Pulmonary Embolism Diagnosis: The 3-Step Process

Ruling out PE involves a scoring system, blood work, and imaging tests

Pulmonary embolism is a common medical disorder that can have serious consequences. Appropriate treatment, delivered expeditiously, is important for optimizing the chances of a full recovery. Giving the appropriate treatment requires making the correct diagnosis as quickly as possible.

Over time, experts have developed a three-step approach designed to rapidly rule out or diagnose a pulmonary embolus without exposure to unnecessary testing. These steps include:

  • Step one: A clinical assessment of symptoms and risk factors
  • Step two: A blood test to check for evidence of a pulmonary embolus
  • Step three; Imaging tests to look at blood flow to the lung tissue

This article will discuss those diagnostic steps in detail, as well as what healthcare providers do in emergencies, when there isn't time for a full workup.

pulmonary embolus diagnosis


Pulmonary Embolism Diagnosis

Making a quick and accurate pulmonary embolism diagnosis can be tricky. The most definitive tests for pulmonary embolus can be time-consuming, expensive, and entail at least some clinical risks. Healthcare providers tend to weigh the risks and benefits before deciding what kind of testing is appropriate in a given circumstance.

Check your understanding:
(a) Revise the pulmonary embolism text, starting with "Pulmonary embolism is" and going on through "quickly as possible.", replacing "expeditiously" with "promptly".
(b) In the pulmonary embolism text, what does the second step of the diagnostic approach consist of?
(c) Extend the pulmonary embolism text onward from its final sentence.
The lines that follow come from a separate source and are unrelated to the pulmonary embolism text.

Records provided:
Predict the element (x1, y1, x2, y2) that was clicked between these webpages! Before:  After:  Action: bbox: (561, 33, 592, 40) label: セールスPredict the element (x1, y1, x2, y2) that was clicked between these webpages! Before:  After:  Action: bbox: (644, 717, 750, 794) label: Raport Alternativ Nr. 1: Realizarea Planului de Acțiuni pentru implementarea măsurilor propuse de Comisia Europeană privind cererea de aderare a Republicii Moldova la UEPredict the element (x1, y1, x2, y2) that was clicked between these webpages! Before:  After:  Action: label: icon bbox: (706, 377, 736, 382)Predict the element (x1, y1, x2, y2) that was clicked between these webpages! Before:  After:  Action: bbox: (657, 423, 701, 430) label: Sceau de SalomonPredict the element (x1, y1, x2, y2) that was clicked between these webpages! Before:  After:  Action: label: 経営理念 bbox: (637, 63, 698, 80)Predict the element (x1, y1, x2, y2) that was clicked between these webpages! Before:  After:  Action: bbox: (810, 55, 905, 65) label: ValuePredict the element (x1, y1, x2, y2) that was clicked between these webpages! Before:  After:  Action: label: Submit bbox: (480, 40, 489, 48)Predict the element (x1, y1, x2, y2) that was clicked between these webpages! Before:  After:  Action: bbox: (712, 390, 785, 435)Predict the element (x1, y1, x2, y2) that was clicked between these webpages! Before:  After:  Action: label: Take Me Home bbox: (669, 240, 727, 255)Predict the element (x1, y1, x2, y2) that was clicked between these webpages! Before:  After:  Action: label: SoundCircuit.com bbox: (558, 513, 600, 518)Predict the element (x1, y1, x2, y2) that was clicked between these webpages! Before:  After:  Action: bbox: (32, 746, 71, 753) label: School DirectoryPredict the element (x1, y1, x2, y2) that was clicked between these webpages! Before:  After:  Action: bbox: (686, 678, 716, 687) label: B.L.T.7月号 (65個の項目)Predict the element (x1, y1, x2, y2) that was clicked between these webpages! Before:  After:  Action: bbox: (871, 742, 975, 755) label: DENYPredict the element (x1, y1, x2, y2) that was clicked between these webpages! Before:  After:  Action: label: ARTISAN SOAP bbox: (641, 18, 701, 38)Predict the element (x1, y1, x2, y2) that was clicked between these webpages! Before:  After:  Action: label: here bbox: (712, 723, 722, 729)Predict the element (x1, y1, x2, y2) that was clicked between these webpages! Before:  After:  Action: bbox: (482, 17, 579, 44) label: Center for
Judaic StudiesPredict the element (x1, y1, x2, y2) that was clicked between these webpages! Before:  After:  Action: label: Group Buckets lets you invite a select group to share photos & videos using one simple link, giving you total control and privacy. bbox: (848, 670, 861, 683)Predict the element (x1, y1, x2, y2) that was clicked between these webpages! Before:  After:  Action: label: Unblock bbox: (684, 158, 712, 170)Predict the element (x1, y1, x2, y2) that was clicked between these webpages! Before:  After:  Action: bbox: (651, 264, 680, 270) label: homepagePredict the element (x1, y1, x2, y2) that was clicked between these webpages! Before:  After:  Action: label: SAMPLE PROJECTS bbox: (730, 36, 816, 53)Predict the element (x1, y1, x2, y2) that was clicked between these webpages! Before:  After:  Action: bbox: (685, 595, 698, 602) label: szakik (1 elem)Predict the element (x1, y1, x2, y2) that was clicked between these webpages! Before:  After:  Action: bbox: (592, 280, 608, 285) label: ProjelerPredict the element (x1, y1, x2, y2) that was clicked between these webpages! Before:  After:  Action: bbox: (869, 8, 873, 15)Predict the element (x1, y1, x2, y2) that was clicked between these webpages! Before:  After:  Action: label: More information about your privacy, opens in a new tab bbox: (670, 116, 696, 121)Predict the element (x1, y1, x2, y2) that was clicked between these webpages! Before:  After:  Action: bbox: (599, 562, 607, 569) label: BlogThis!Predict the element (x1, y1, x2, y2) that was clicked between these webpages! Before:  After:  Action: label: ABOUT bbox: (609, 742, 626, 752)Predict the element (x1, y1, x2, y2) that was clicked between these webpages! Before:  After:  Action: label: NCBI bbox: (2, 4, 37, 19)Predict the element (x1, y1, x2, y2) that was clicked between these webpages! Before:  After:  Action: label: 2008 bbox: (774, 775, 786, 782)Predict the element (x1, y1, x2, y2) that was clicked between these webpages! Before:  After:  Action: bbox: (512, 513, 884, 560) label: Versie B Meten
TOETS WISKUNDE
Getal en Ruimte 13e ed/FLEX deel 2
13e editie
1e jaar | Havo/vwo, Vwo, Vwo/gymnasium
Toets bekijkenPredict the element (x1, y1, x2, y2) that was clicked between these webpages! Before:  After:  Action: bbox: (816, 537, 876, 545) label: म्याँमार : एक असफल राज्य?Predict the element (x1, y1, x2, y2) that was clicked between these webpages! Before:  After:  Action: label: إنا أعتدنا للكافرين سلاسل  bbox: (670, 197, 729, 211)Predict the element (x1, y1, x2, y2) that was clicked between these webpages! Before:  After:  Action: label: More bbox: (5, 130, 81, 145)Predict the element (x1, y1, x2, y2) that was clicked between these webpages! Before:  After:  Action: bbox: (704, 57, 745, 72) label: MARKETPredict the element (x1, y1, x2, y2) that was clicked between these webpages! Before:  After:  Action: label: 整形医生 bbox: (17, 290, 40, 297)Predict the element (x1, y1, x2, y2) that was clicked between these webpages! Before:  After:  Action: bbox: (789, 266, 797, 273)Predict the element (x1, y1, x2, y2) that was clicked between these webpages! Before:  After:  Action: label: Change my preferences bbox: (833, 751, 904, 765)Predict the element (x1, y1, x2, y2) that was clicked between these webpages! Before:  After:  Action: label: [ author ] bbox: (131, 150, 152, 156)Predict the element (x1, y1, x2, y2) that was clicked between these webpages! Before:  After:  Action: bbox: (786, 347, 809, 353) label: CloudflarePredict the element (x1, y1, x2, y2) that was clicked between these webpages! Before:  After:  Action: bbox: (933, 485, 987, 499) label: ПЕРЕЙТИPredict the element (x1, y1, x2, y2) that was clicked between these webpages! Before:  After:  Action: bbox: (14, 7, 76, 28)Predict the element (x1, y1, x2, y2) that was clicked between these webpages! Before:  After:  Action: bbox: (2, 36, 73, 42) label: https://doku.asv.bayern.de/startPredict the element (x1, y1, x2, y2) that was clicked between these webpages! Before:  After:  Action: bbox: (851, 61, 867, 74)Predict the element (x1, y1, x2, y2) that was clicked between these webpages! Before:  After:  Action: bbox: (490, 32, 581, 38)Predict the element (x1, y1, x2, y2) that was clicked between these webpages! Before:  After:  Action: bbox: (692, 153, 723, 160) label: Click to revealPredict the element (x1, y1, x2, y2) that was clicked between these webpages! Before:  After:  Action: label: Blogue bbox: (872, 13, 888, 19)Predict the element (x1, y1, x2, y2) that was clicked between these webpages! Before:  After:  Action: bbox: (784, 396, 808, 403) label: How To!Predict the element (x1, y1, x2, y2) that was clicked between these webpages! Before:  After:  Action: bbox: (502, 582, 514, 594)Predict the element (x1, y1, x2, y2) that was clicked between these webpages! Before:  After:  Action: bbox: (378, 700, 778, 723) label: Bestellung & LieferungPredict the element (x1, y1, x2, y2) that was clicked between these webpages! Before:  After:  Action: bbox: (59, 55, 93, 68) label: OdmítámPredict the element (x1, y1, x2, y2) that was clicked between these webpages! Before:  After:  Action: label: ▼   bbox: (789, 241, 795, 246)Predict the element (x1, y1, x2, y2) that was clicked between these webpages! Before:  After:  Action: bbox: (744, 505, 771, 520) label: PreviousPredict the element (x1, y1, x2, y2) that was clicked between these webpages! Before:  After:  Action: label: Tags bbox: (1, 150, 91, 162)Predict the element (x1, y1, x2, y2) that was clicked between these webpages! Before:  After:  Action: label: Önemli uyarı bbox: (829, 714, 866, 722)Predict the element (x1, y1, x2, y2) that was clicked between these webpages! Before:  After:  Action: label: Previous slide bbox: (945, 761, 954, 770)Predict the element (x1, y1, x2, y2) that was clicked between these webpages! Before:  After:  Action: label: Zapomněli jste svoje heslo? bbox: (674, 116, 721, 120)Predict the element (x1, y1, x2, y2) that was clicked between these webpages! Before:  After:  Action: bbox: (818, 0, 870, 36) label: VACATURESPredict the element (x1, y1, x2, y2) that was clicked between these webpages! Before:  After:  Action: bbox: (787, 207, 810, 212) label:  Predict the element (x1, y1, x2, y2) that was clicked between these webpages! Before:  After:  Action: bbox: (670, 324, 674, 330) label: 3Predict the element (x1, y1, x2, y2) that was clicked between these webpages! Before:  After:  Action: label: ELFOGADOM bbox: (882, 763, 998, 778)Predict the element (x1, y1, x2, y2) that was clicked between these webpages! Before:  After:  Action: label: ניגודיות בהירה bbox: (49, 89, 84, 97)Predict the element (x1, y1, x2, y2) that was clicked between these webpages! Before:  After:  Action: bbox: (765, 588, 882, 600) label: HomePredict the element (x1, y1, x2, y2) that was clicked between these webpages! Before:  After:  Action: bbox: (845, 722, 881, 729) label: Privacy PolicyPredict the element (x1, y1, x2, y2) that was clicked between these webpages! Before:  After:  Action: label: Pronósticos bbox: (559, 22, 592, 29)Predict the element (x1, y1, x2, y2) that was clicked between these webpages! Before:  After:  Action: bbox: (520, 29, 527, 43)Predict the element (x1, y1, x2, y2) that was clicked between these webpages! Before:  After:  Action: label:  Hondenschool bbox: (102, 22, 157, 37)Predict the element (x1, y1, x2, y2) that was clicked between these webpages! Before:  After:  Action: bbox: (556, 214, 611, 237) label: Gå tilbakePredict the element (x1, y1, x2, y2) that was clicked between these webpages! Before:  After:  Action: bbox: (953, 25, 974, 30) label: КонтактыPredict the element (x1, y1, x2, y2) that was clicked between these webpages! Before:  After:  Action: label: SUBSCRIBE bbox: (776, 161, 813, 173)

Expected results:
(a)
Pulmonary embolism is a common medical disorder that can have serious consequences. Appropriate treatment, delivered promptly, is important for optimizing the chances of a full recovery. Giving the appropriate treatment requires making the correct diagnosis as quickly as possible.

(b) A blood test to check for evidence of a pulmonary embolus.

(c)
If your healthcare provider suspects you may have had a pulmonary embolus, you can expect them to use this three-step diagnostic approach:

Step One

In step one, the healthcare provider quickly assesses you for warning signs that a pulmonary embolus has occurred. They will take your symptoms into account and consider how you match up with clinical pulmonary embolism criteria.

Several scoring systems have been devised for estimating the probability of a pulmonary embolus. The system used most often is the Wells scoring system, which takes into account whether:

  • Symptoms suggesting deep vein thrombosis are present
  • All other possible diagnoses seem less likely than a pulmonary embolus
  • Heart rate is over 100 beats per minute
  • A history of recent surgery or other immobilization
  • A prior history of diagnosed deep vein thrombosis or pulmonary embolus
  • Presence of hemoptysis (coughing up blood)
  • Presence of cancer

Point scores are assigned to each of these seven factors and an overall Wells score is computed.

With the Wells score in hand, a healthcare provider can determine whether the probability of a pulmonary embolus is low, intermediate, or high.

Pulmonary Embolus Rule-Out Criteria (PERC)

If it turns out there is only a low probability of pulmonary embolus based on this clinical assessment, the healthcare provider may also apply an additional scoring system: the PERC system.

The PERC system can determine whether the probability of a pulmonary embolus is so low that further testing should be stopped altogether. It consists of eight pulmonary embolism criteria:

  • Age under 50
  • Heart rate under 100
  • Blood oxygen saturation at least 95%
  • No hemoptysis
  • No estrogen use
  • No history of deep vein thrombosis or pulmonary embolus
  • No leg swelling
  • No surgery or trauma requiring hospitalization over past four weeks

If all eight criteria of the PERC score are present, no further testing for pulmonary embolus is recommended since the risk associated with additional testing will substantially outweigh the risk of missing a pulmonary embolus.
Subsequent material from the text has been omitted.